▶ Problem details
The copy you produce must hold every record exactly, and none of the images.

▶ Task material
--

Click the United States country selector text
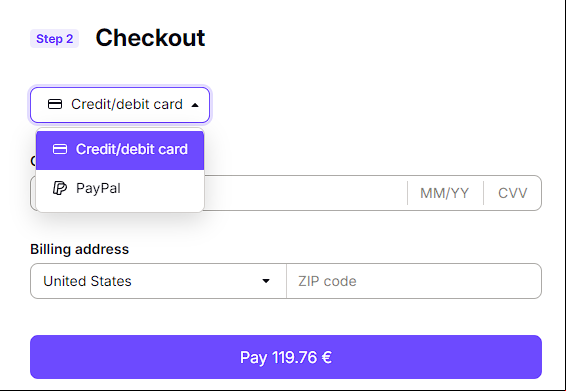 point(87,281)
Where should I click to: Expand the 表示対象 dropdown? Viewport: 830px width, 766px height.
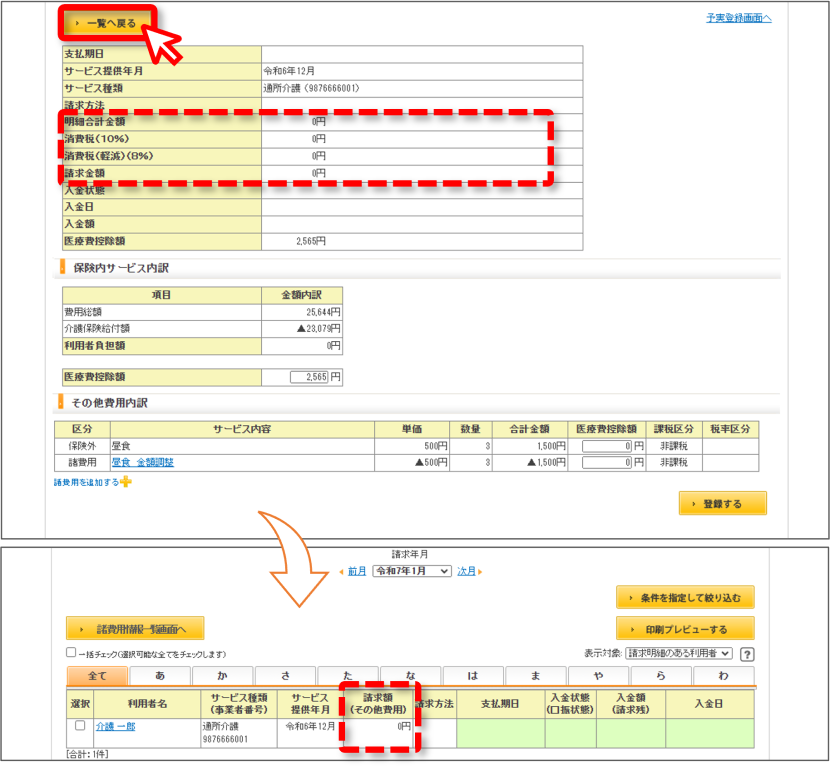[679, 653]
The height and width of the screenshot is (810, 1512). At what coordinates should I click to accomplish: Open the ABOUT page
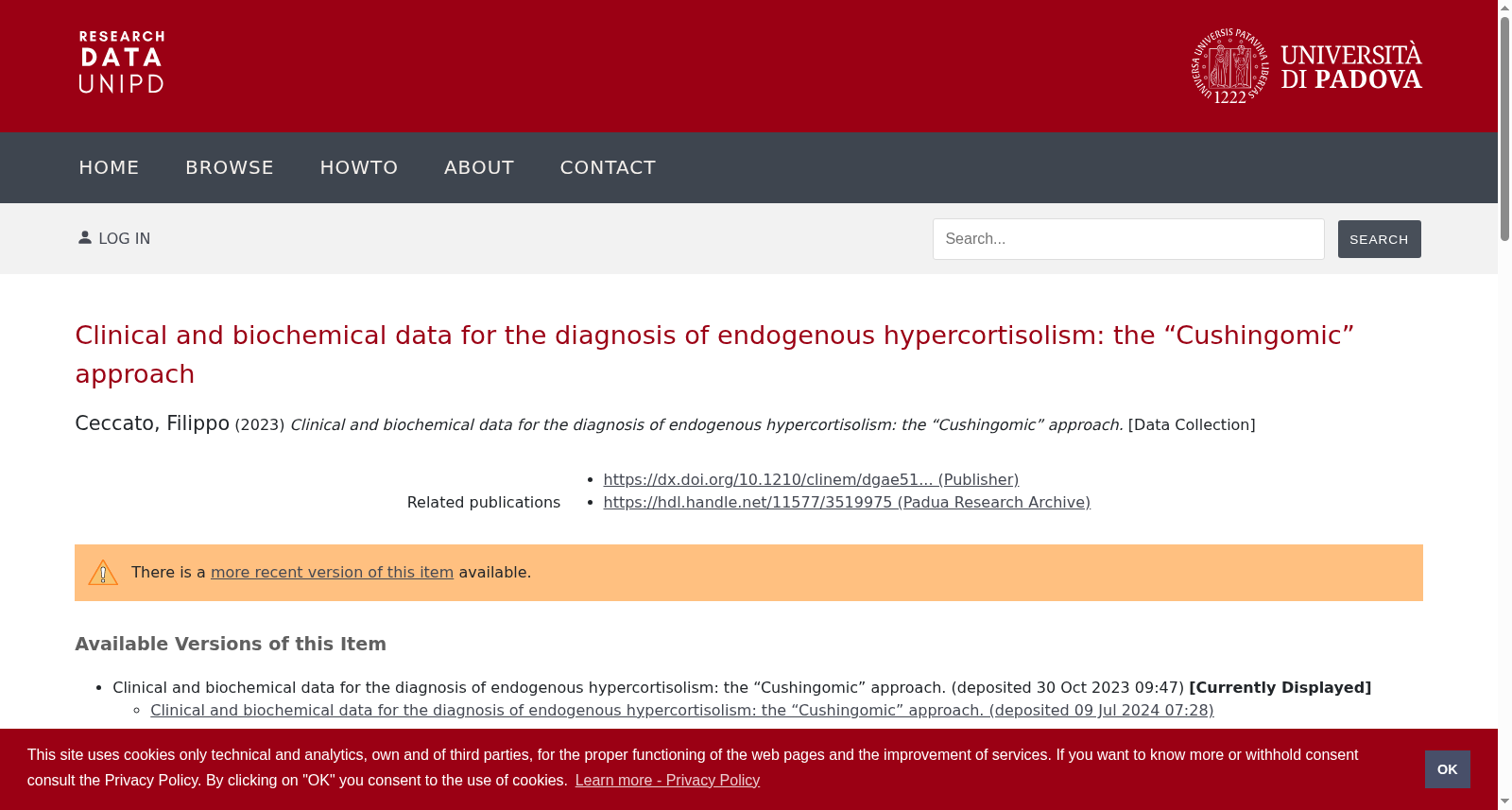point(479,167)
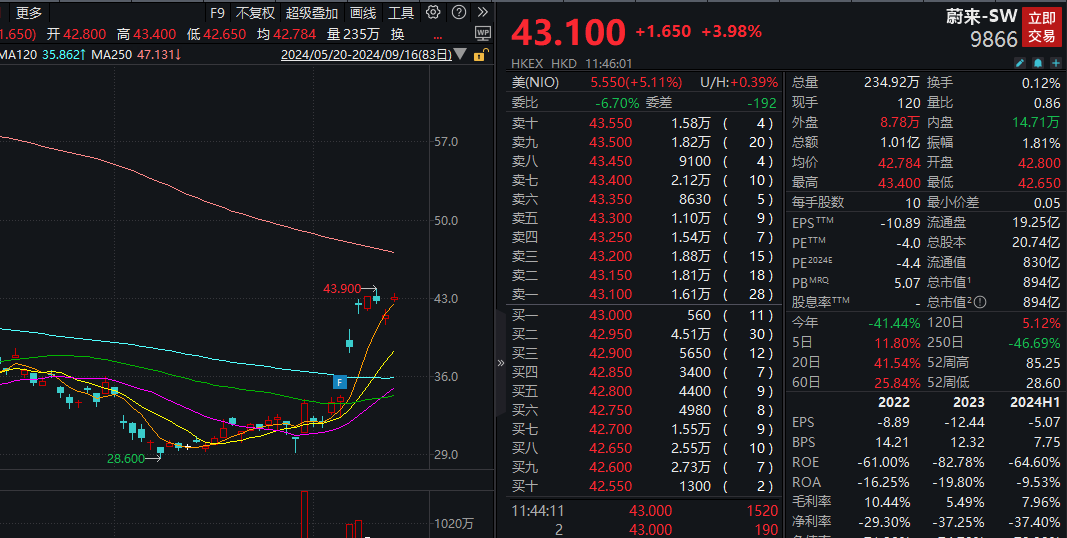Click the WP monitor icon

482,33
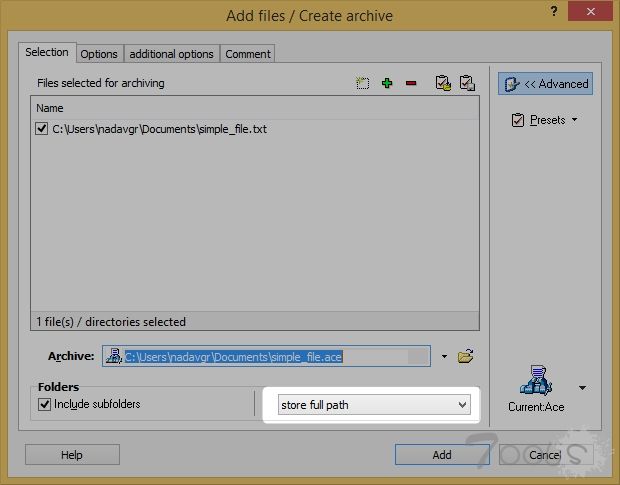Switch to the Options tab
The width and height of the screenshot is (620, 485).
click(99, 54)

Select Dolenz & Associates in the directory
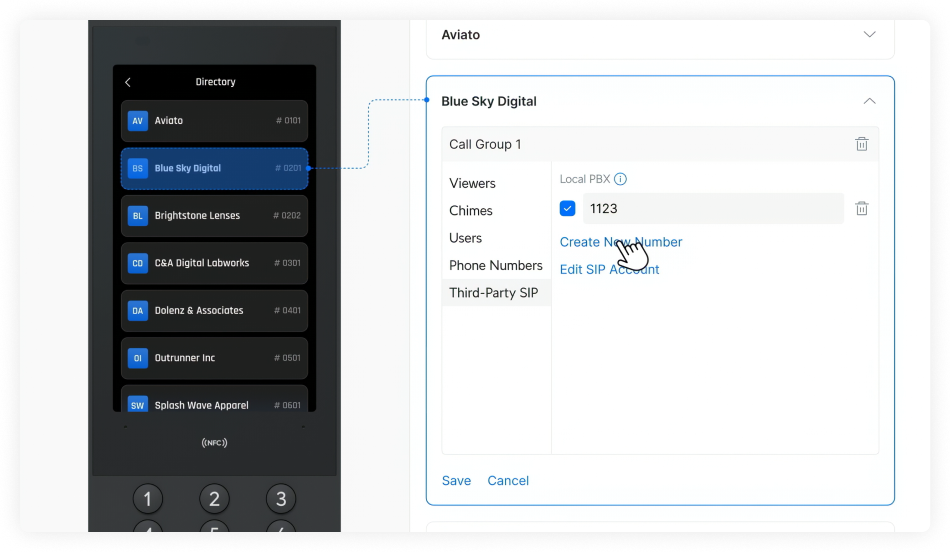point(214,311)
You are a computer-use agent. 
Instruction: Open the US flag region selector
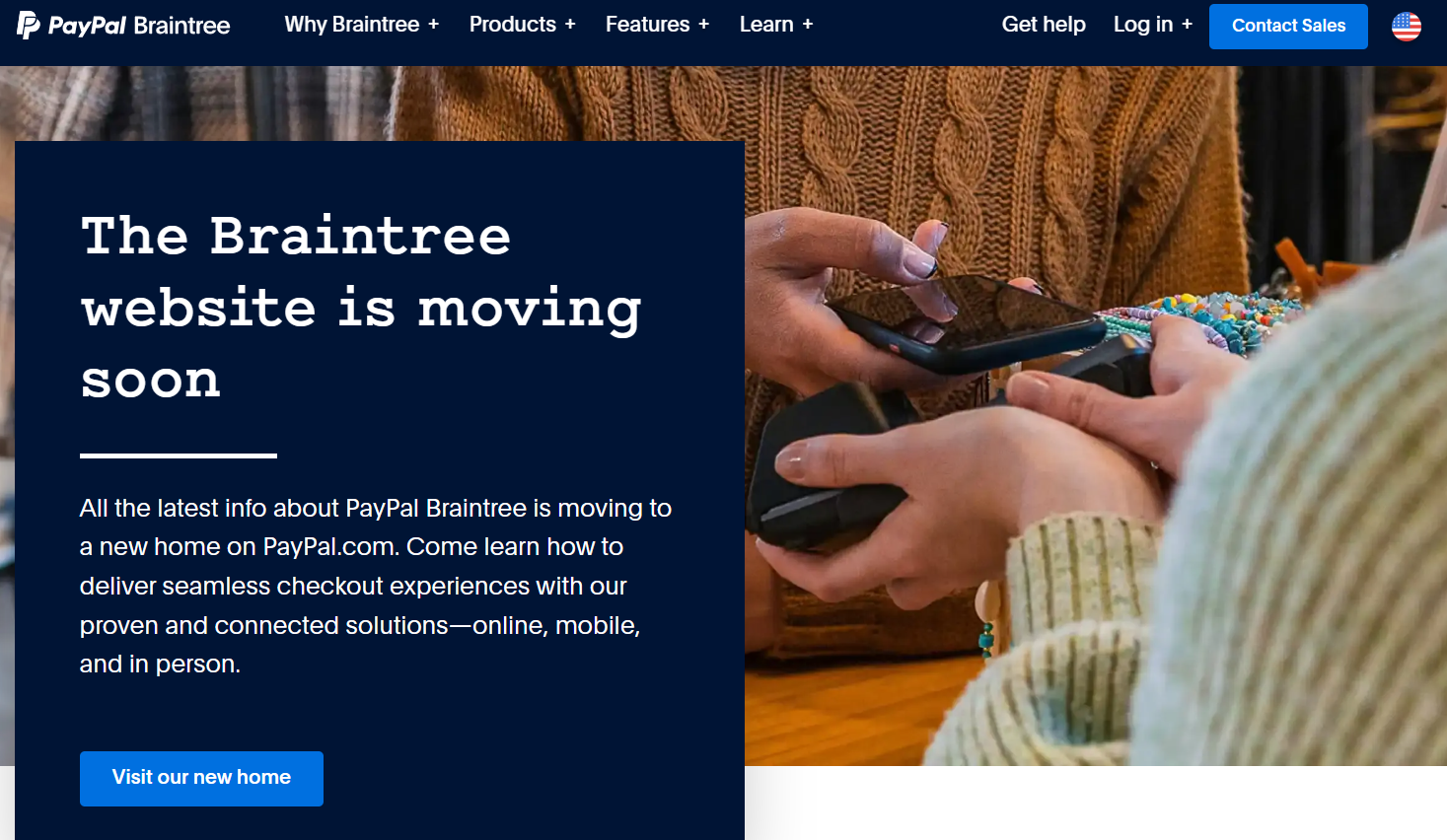pos(1406,27)
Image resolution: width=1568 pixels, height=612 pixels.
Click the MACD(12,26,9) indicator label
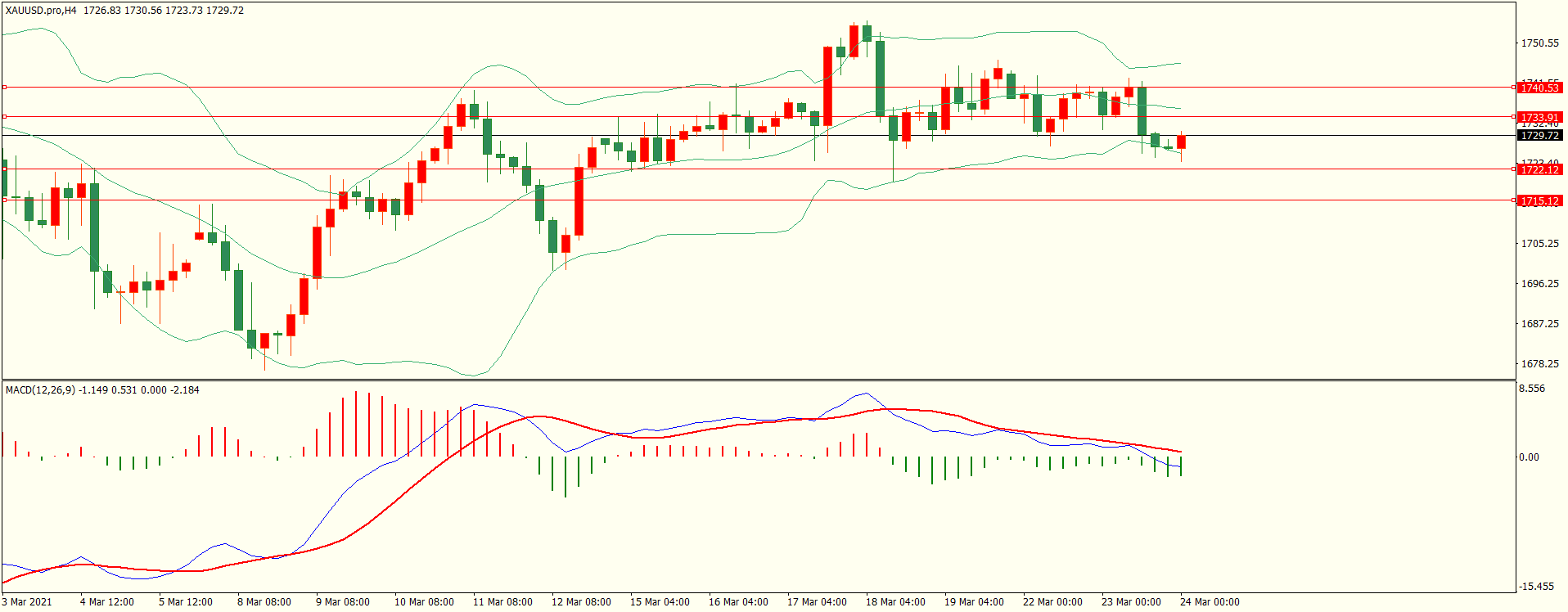pos(40,390)
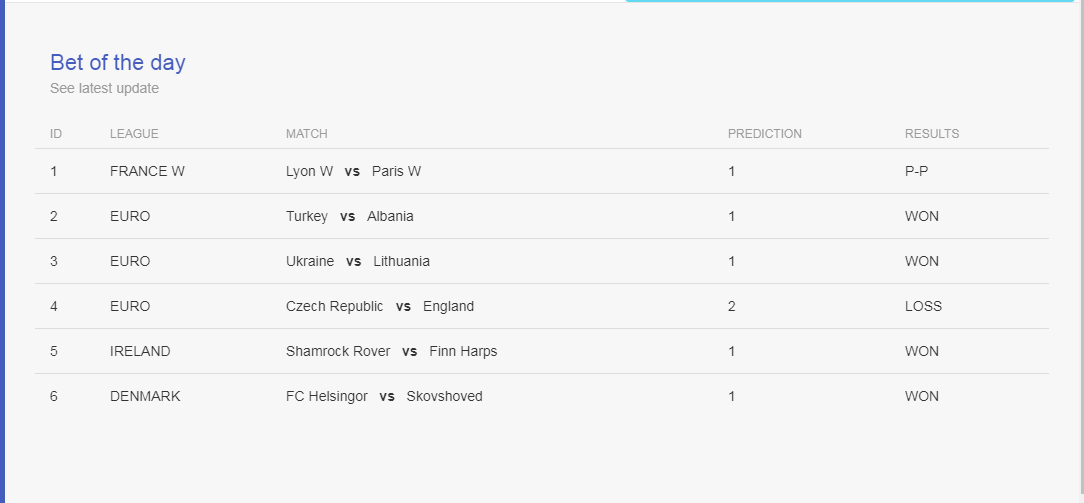The width and height of the screenshot is (1084, 503).
Task: Click the DENMARK league cell
Action: click(x=145, y=397)
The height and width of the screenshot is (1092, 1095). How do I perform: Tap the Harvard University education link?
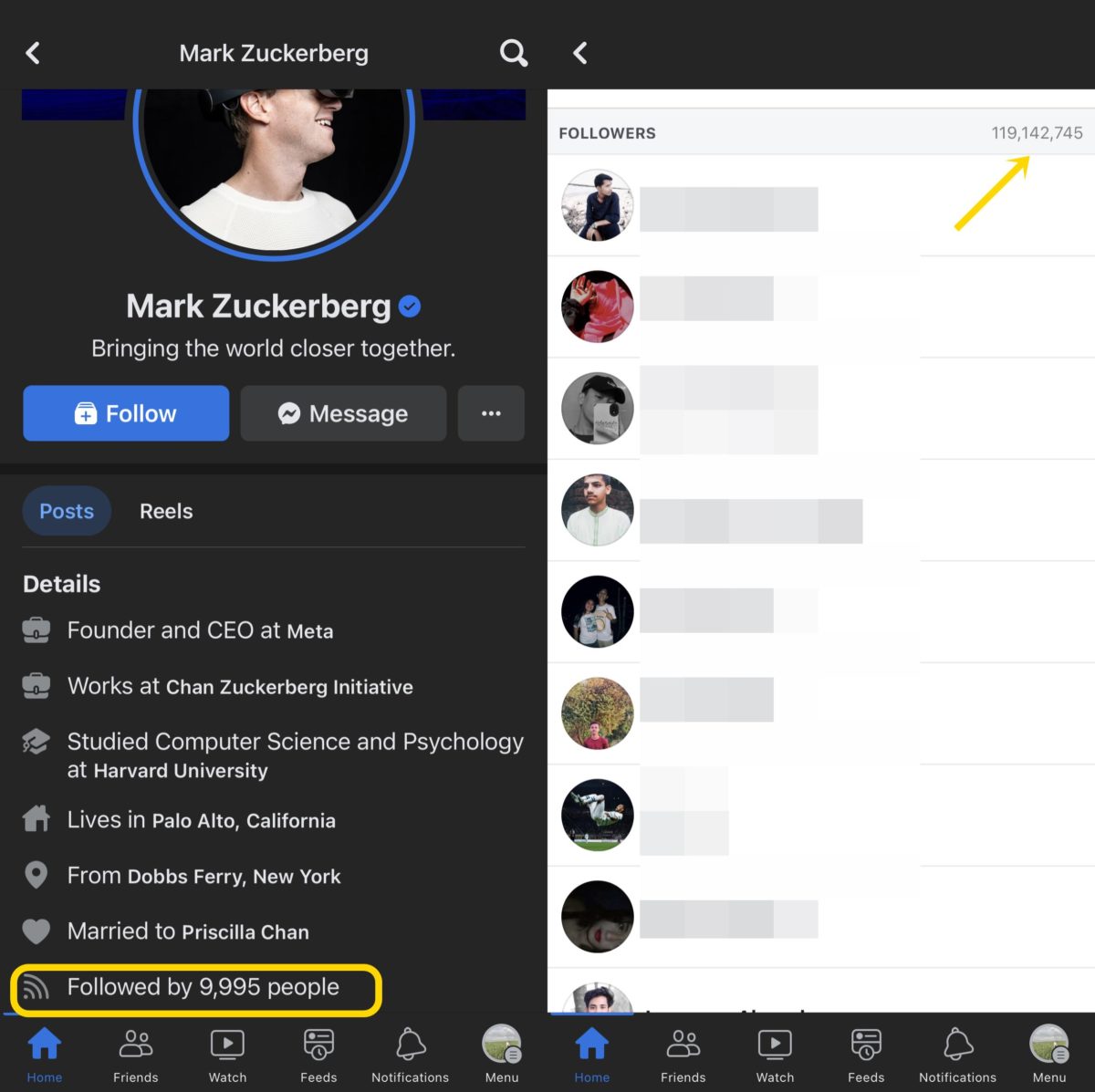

--

▶ Output for this exercise
Click the United States country selector text
 point(87,281)
Where should I click to: Expand the 表示対象 dropdown? Viewport: 830px width, 766px height.
[679, 653]
The height and width of the screenshot is (810, 1512). At what coordinates should I click to accomplish: Open the ABOUT page
point(479,167)
Click the WP monitor icon

482,33
Switch to the Options tab
The width and height of the screenshot is (620, 485).
click(99, 54)

Select Dolenz & Associates in the directory
point(214,311)
You are a computer-use agent. 
Instruction: Open the US flag region selector
pos(1406,27)
Image resolution: width=1568 pixels, height=612 pixels.
Click the MACD(12,26,9) indicator label
pos(40,390)
The width and height of the screenshot is (1084, 503).
Task: Click the DENMARK league cell
Action: click(x=145, y=397)
The height and width of the screenshot is (1092, 1095). How do I perform: Tap the Harvard University education link?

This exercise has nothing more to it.